**POLECENIE**
Kontynuuj artykuł o unikaniu podatków przez gwiazdy futbolu, pisząc dalej od jego ostatniego zdania.

Ronaldo rekordzistą w unikaniu podatków

Unikanie podatków to sport uzupełniający wielu gwiazdorów futbolu i ich trenerów. Dowodów przybywa, rekordzistą ma być Cristiano Ronaldo.

Aktualizacja: 06.12.2016 17:16 Publikacja: 05.12.2016 17:38

Cristiano Ronaldo i Jose Mourinho – oni na finansowych kombinacjach skorzystali najwięcej.

Cristiano Ronaldo i Jose Mourinho – oni na finansowych kombinacjach skorzystali najwięcej.

Foto: AFP, Javier Soriano

Na tym świecie pewne są tylko śmierć i podatki – powiedział jeden z ojców założycieli USA Benjamin Franklin. Nie tylko za ten cytat jego wizerunek został utrwalony na studolarówce. W slangu amerykańskiej ulicy na dolary często mówi się „benjamins". Sportowcy od zawsze chcą tej tezie Franklina zaprzeczyć i swoje „benjamins" zachować dla siebie, fiskusowi rzucając ochłapy. Kłopoty z podatkami w tym roku mieli już Lionel Messi i Neymar z Barcelony oraz Samuel Eto'o, który w stolicy Katalonii przez lata występował.

**ZAPISANE DANE**
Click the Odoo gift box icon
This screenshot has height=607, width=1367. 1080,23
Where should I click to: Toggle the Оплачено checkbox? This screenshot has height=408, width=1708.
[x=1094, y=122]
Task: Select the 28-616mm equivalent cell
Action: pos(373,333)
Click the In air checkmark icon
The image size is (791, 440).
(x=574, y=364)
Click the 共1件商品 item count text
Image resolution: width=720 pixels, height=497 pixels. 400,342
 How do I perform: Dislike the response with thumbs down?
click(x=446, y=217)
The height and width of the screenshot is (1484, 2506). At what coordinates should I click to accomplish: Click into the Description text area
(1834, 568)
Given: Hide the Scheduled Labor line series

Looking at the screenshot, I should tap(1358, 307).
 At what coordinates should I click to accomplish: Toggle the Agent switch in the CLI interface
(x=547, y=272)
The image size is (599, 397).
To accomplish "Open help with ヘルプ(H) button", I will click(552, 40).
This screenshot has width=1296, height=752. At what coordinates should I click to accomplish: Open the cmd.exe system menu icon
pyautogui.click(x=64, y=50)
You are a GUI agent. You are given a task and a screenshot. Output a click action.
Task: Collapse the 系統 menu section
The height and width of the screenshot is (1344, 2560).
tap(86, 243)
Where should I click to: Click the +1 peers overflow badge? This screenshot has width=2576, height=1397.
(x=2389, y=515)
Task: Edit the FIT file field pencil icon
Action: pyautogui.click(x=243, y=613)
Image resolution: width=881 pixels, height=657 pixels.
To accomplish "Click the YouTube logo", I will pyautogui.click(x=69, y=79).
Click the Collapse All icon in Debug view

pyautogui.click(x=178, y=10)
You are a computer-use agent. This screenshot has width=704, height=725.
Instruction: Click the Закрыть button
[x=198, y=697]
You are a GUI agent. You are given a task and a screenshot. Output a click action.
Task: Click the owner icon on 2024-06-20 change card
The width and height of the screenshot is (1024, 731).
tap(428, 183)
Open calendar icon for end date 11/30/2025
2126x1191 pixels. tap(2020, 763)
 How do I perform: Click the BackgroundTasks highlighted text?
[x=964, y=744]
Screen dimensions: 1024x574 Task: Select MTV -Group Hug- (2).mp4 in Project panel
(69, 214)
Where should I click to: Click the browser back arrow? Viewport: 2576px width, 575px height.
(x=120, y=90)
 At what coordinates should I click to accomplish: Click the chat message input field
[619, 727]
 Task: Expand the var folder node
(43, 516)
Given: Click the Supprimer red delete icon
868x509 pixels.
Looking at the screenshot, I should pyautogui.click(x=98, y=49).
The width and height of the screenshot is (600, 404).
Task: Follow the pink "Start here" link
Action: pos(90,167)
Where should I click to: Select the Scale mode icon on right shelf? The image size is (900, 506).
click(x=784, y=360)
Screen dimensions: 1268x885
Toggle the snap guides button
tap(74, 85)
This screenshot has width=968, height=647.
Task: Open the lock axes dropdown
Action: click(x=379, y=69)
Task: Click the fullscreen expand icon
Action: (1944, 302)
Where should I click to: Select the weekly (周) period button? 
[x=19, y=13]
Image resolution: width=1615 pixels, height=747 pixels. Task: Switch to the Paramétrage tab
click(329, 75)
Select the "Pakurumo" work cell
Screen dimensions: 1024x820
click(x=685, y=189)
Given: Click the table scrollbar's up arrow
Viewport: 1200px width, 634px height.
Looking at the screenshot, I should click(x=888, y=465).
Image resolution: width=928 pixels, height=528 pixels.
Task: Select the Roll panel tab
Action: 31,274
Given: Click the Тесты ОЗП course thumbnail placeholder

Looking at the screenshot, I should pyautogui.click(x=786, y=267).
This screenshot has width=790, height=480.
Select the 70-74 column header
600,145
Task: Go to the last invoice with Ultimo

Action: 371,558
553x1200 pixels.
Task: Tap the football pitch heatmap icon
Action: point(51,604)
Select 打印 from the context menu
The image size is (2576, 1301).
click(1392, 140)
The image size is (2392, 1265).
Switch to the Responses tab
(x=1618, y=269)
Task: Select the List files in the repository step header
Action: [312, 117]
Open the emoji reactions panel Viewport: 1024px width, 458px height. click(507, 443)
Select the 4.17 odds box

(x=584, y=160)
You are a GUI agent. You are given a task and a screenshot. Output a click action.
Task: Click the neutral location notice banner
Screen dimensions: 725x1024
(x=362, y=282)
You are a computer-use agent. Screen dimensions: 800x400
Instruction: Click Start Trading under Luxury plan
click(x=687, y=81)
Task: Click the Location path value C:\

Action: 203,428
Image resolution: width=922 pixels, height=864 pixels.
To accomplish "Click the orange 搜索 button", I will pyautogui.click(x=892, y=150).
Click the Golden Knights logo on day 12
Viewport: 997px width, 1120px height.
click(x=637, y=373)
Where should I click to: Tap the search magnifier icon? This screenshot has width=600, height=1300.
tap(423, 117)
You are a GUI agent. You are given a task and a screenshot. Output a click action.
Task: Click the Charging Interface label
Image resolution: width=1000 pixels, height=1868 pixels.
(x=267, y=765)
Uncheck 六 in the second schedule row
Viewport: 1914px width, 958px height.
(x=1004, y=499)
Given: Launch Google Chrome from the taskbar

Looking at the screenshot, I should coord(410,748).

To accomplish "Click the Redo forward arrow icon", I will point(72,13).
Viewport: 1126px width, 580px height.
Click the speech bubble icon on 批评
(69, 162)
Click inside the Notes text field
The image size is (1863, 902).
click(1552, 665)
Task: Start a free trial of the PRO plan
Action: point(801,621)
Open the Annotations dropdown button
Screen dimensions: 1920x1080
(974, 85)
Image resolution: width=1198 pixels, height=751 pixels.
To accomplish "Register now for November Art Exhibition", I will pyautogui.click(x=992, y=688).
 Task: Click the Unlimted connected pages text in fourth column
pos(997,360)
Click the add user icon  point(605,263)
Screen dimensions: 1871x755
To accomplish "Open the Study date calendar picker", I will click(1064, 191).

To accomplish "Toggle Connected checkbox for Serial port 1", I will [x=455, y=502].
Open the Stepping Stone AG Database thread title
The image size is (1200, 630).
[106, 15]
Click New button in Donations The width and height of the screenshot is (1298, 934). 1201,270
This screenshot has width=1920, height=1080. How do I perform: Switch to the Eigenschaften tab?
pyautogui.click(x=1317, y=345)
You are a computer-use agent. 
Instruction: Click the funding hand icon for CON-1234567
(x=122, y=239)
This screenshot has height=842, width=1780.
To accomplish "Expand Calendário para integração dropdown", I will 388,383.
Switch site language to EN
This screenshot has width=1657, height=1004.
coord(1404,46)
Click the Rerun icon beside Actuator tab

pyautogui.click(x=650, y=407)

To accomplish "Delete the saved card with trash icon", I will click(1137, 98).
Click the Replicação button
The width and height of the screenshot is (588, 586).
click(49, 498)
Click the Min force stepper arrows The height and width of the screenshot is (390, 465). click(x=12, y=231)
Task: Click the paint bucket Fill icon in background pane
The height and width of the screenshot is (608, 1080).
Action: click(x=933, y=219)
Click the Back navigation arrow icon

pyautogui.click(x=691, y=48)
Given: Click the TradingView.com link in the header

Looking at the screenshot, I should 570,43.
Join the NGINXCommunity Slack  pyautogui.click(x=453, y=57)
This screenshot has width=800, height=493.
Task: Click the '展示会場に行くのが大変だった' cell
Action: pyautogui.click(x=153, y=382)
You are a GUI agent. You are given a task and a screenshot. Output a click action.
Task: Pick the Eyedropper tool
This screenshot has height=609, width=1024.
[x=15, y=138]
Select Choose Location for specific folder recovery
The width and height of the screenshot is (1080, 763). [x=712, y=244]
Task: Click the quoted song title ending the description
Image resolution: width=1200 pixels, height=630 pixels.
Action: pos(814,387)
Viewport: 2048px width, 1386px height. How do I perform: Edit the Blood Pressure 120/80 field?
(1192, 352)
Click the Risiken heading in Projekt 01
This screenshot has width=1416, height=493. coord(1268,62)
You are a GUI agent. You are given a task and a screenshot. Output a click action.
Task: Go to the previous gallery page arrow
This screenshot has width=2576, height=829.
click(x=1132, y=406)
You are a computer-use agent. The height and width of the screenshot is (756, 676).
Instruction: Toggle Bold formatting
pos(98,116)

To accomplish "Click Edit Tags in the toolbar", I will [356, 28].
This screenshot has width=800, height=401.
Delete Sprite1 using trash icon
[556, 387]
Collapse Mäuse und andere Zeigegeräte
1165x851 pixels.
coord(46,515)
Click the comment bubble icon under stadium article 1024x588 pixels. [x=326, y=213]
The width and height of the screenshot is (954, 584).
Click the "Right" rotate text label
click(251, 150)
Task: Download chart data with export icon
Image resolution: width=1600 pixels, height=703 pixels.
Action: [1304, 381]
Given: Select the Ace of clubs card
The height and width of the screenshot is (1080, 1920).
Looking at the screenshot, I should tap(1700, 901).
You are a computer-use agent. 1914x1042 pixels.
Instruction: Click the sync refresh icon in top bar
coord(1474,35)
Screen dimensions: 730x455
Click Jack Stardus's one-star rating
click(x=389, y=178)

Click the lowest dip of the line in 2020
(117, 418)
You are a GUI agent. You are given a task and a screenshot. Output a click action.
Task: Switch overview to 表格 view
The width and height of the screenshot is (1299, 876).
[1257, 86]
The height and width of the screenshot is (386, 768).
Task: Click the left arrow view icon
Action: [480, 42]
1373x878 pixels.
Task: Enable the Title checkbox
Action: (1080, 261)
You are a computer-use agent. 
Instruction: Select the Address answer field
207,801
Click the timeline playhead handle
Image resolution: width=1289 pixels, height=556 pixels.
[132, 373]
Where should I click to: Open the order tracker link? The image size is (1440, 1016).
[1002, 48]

**WYNIK ĆWICZENIA**
Śledztwo w sprawie oszukiwania urzędów skarbowych podjęła grupa dziennikarzy z kilku europejskich gazet, których wspierali hakerzy z Football Leaks. Wyniki tego dochodzenia publikowane będą przez kilka tygodni, ale już dziś wiadomo, że na celowniku znaleźli się m.in. Cristiano Ronaldo i Jose Mourinho, a także szara eminencja europejskiego futbolu – superagent prowadzący interesy zarówno Ronaldo, jak i Mourinho – Jorge Mendes. Chodzi o setki milionów euro.

Portugalski gwiazdor Realu Madryt oraz szkoleniowiec Manchesteru United swoje pieniądze ulokowali – za namową Mendesa i za pośrednictwem jego firm – na Brytyjskich Wyspach Dziewiczych. To największy raj podatkowy – przychody z obsługi firm offshore stanowią połowę dochodu tej brytyjskiej kolonii. 45 procent firm typu offshore zarejestrowana jest właśnie tam. Niedawna afera związana z ujawnieniem tzw. Panama Papers pokazała, że to na Wyspach Dziewiczych rejestrowane były firmy większości polityków oraz celebrytów, którzy unikali płacenia podatków.

Dziennikarze niemieckiego „Der Spiegel", hiszpańskiego „El Mundo", angielskiego „Sunday Timesa", a także gazet holenderskich i portugalskich stworzyli ekipę śledczą pracującą na dokumentach udostępnionych przez hakerów, których strona zarejestrowana jest w Rosji, ale którzy obywatelami Rosji nie są – Football Leaks.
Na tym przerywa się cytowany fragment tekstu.